Given records –
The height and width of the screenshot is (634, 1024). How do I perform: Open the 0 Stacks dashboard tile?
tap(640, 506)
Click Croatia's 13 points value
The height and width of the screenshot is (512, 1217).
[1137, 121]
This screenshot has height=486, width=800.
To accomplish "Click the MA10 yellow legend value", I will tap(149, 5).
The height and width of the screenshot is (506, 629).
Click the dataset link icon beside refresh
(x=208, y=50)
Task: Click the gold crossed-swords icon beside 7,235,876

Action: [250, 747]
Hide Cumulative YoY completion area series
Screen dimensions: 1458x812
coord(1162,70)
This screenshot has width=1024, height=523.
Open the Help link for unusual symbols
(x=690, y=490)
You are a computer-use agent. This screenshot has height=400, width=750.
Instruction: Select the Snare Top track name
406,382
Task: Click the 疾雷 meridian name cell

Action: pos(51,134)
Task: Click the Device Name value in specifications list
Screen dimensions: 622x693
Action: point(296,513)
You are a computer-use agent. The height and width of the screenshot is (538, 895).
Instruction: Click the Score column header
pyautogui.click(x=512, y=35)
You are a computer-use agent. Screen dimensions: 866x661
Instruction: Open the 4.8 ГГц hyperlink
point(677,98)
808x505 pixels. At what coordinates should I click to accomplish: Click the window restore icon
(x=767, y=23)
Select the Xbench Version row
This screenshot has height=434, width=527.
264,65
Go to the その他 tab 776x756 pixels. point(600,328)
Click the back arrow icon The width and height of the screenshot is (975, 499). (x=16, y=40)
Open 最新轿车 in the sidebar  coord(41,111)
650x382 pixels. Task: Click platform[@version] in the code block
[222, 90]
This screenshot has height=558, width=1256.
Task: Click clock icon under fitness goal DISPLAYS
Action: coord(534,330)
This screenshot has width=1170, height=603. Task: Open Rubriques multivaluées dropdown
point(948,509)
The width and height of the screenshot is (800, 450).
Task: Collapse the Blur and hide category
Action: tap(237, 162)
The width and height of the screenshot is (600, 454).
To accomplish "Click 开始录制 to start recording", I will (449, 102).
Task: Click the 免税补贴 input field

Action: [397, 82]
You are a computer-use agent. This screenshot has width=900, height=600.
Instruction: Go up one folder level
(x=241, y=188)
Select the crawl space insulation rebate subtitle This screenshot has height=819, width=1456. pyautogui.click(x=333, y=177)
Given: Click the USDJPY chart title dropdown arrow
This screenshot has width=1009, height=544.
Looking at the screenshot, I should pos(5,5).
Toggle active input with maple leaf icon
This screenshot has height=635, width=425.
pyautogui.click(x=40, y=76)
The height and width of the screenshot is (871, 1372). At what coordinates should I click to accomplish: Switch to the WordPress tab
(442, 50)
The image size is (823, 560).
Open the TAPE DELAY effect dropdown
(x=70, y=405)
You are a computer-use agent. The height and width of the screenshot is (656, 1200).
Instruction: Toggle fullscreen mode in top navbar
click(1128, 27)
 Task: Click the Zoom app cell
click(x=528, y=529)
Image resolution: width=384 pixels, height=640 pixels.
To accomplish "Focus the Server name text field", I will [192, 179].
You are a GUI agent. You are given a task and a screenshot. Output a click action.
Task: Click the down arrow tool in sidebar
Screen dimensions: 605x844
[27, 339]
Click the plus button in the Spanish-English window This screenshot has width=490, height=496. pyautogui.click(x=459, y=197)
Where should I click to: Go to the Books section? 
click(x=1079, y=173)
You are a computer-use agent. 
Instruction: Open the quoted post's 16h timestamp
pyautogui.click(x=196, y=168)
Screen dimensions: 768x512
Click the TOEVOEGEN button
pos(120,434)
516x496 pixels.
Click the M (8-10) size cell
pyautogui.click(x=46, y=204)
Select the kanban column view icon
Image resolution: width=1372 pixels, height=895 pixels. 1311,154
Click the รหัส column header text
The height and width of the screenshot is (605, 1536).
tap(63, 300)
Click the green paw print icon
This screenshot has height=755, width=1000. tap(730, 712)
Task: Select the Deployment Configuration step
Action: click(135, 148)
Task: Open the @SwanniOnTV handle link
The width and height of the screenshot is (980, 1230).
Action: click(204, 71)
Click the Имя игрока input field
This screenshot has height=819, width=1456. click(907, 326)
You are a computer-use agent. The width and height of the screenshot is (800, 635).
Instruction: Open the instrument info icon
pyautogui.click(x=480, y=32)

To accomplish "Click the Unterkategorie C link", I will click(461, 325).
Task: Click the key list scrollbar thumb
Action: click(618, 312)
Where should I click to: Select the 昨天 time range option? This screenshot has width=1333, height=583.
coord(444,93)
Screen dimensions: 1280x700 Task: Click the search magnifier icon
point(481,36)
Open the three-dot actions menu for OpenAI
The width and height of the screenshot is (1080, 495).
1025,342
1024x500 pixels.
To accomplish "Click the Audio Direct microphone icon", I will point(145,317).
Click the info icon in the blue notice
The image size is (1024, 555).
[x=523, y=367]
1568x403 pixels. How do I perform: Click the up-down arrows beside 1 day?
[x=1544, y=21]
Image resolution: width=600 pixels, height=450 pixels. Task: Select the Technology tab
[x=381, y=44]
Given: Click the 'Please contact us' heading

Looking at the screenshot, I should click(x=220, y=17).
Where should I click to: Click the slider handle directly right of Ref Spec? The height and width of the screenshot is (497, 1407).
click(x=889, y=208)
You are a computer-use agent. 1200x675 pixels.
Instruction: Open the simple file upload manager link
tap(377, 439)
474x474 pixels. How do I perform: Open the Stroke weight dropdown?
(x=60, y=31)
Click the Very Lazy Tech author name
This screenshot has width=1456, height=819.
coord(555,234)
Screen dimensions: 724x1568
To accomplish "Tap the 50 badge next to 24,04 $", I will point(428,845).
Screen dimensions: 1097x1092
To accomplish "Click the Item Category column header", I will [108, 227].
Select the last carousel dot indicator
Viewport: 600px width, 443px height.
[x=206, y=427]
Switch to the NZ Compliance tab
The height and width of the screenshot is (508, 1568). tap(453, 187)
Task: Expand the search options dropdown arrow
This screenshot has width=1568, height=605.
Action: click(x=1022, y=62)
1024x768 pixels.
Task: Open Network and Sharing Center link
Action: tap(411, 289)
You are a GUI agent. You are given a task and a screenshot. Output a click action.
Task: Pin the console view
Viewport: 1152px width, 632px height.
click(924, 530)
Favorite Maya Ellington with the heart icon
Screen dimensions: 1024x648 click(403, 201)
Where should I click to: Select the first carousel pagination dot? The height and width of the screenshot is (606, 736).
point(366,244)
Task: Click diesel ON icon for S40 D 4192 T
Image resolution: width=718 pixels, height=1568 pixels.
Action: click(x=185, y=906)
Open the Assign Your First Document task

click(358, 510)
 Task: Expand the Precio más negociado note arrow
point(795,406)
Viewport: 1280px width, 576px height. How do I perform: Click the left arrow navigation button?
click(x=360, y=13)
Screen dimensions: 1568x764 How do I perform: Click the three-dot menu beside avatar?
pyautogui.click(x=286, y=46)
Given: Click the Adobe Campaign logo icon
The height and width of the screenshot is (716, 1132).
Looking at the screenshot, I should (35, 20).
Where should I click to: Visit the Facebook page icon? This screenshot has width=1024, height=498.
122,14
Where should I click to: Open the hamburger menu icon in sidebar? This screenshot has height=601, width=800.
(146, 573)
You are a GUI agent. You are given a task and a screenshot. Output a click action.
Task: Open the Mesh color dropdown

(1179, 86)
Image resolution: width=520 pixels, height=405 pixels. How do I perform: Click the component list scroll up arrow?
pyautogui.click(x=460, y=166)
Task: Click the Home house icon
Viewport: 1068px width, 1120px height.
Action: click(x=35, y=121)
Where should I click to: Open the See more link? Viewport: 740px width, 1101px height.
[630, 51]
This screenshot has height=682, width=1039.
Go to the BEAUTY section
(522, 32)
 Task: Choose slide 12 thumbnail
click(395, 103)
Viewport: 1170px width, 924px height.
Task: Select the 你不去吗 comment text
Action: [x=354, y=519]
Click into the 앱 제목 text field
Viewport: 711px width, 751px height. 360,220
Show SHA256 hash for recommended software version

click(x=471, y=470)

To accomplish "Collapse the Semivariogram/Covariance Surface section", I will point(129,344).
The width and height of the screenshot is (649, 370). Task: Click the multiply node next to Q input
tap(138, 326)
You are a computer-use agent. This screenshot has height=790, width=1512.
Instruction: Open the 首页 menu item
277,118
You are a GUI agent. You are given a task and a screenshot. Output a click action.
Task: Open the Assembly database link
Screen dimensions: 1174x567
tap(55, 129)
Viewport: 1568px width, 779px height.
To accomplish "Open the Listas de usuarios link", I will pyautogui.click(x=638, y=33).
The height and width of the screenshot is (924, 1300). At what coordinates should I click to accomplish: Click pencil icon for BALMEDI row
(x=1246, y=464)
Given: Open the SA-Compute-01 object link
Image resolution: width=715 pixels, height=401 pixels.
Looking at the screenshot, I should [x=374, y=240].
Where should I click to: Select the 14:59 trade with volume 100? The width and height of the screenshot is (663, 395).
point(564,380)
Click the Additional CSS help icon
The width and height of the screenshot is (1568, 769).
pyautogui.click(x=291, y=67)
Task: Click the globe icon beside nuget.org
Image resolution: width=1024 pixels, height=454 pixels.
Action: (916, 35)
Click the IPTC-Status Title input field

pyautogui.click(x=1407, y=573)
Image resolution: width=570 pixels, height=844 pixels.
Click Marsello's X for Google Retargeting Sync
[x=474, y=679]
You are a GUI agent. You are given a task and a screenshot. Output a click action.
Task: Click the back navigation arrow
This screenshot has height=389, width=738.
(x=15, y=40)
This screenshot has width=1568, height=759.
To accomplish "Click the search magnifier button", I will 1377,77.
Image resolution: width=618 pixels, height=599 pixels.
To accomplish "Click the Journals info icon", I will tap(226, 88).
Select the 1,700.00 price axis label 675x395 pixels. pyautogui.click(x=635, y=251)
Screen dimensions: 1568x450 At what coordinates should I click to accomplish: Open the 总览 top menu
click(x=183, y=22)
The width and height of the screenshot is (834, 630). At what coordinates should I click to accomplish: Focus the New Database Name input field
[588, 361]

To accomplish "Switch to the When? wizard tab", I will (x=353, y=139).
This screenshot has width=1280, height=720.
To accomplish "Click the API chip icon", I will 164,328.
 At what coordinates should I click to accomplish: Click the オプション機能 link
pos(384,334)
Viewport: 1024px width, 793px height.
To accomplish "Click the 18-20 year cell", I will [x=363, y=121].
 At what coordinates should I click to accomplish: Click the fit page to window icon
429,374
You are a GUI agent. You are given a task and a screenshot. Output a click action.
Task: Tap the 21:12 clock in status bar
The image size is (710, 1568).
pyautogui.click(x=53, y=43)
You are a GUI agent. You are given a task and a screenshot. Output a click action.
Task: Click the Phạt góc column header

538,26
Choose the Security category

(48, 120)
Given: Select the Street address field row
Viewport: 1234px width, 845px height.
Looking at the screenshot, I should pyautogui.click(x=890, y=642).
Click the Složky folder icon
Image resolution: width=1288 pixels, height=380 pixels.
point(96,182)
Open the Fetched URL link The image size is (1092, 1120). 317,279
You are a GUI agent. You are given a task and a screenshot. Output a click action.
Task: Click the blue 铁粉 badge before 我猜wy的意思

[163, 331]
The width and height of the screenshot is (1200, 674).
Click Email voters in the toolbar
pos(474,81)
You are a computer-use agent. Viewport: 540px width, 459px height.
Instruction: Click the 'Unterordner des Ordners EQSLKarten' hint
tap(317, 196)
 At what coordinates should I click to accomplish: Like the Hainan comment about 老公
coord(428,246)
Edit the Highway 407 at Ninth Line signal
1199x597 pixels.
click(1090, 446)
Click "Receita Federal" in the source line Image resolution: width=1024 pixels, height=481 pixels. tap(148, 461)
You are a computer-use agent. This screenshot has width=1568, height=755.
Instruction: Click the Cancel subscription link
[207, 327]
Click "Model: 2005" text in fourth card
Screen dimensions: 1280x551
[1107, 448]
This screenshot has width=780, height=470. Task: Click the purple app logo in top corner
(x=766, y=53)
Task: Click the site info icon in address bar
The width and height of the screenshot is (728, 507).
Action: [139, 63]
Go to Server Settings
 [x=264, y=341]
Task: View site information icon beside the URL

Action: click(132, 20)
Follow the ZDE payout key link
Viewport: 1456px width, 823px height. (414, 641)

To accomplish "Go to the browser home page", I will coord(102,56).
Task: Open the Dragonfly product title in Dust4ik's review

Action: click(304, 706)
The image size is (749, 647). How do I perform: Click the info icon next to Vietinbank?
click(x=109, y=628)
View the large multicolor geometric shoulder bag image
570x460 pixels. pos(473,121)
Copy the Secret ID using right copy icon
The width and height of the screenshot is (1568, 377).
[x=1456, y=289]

Work task – Among the entries above, locate the lines containing "This screenshot has width=1280, height=720." and "has width=1568, height=755.", and transcribe exactly those two lines and all lines between.

Response to this task –
This screenshot has width=1280, height=720.
To accomplish "Click the API chip icon", I will 164,328.
 At what coordinates should I click to accomplish: Click the オプション機能 link
pos(384,334)
Viewport: 1024px width, 793px height.
To accomplish "Click the 18-20 year cell", I will [x=363, y=121].
 At what coordinates should I click to accomplish: Click the fit page to window icon
429,374
You are a GUI agent. You are given a task and a screenshot. Output a click action.
Task: Tap the 21:12 clock in status bar
The image size is (710, 1568).
pyautogui.click(x=53, y=43)
You are a GUI agent. You are given a task and a screenshot. Output a click action.
Task: Click the Phạt góc column header

538,26
Choose the Security category

(48, 120)
Given: Select the Street address field row
Viewport: 1234px width, 845px height.
Looking at the screenshot, I should pyautogui.click(x=890, y=642).
Click the Složky folder icon
Image resolution: width=1288 pixels, height=380 pixels.
point(96,182)
Open the Fetched URL link The image size is (1092, 1120). 317,279
You are a GUI agent. You are given a task and a screenshot. Output a click action.
Task: Click the blue 铁粉 badge before 我猜wy的意思

[163, 331]
The width and height of the screenshot is (1200, 674).
Click Email voters in the toolbar
pos(474,81)
You are a computer-use agent. Viewport: 540px width, 459px height.
Instruction: Click the 'Unterordner des Ordners EQSLKarten' hint
tap(317, 196)
 At what coordinates should I click to accomplish: Like the Hainan comment about 老公
coord(428,246)
Edit the Highway 407 at Ninth Line signal
1199x597 pixels.
click(1090, 446)
Click "Receita Federal" in the source line Image resolution: width=1024 pixels, height=481 pixels. tap(148, 461)
You are a computer-use agent. This screenshot has width=1568, height=755.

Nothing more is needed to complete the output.